Babylon Confidential: A Memoir of Love, Sex, and Addiction by Christian Claudia & Buchanan Morgan Grant

Babylon Confidential: A Memoir of Love, Sex, and Addiction by Christian Claudia & Buchanan Morgan Grant

Author:Christian, Claudia & Buchanan, Morgan Grant [Christian, Claudia & Buchanan, Morgan Grant]
Language: eng
Format: epub
Tags: Biography
ISBN: 1937856062
Goodreads: 13586971
Publisher: BenBella Books
Published: 2012-11-06T00:00:00+00:00


Angus and I both had films at Cannes that year and decided to go together. It was 1998, I was thirty-three years old, and my biological clock was ticking like a time bomb.

I found out that I was pregnant in the bathroom of the Carlton Hotel. Clutching my pregnancy test, I told Angus the news through tear-stained eyes.

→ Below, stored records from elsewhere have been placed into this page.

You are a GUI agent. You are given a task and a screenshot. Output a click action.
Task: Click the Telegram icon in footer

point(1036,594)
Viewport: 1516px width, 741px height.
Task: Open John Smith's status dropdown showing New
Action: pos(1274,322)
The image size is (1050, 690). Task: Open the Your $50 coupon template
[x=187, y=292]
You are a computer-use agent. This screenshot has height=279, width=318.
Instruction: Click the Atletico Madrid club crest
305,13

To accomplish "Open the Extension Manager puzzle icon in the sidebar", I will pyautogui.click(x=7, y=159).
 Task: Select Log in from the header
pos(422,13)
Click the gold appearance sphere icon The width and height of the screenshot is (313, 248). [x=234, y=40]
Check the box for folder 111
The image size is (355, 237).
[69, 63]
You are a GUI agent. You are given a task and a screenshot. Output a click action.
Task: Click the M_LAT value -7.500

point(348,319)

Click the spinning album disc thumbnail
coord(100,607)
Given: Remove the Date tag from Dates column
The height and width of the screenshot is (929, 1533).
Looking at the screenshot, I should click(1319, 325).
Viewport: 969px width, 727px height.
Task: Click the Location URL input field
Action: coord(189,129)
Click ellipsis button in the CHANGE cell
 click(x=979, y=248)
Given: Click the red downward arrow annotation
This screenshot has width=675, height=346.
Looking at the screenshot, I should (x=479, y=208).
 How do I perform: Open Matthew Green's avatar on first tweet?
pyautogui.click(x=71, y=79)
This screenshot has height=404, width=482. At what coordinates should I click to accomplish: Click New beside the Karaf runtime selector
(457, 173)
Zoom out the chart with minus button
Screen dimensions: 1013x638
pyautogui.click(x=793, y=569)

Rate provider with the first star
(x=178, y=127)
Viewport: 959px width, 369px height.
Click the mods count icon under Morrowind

We hugged, agreed it was the best thing in the world for both of us, and, right then and there, made a pact to raise the child together.

But because it was Angus, I expected the worst. I secretly hoped that things would work out, but I began to steel myself for the next fight. It never came, though, and by the four-month mark I was proudly sporting a baby bump. Things had changed. I felt secure in this relationship for the first time. I was finally going to be a mother. I just knew that I was going to have a boy with green eyes and dark hair. This was Patrick wanting to come back again.

And then Angus stopped having sex with me. I understood why—he had a Madonna-whore complex. God forbid you have sex with the mother of your child. What I couldn’t deal with was his sudden obsession with virgins. Angus had worked on a film with a blond actress who claimed she was a virgin. He would go on about it all the time: she was angelic, she was a born-again Christian, and she was only eighteen years old. I don’t know what the big deal is with virgins. Terrorists blow themselves up for a paradise filled with virgins. If I were a guy my idea of paradise would be a harem of sexually experienced bombshells, but then that’s just me. Angus was certainly titillated by the idea of going where no man had gone before, and I guess I felt the same sense of injustice that a bald man or a guy with a small dick feels. How do you compete? She’s a virgin, I’m not, and there’s nothing I can do to change that.

Then one day, on his way out the door with a buddy, Angus casually turned back to me and said, as if it were an afterthought, “I’ve changed my mind. Get rid of it.”

The emotional blow was so strong that he might as well have punched me in the belly. He left and I fell to the tile floor and cried so hard that a few hours later the baby spontaneously aborted.

After my failed relationship with Patrick Wachsberger, I had sworn that I’d never again become pregnant by a man who had no real interest in raising a child. Yet here I was, soaked in blood and frightened to death by what my body had just done. I didn’t know if it was the botched abortion in Italy that ruined my chances of having children, but something had made the whole process precarious. I just couldn’t seem to hold on to a child, and the fact that I’d lost one over an emotional outburst just didn’t make sense to me.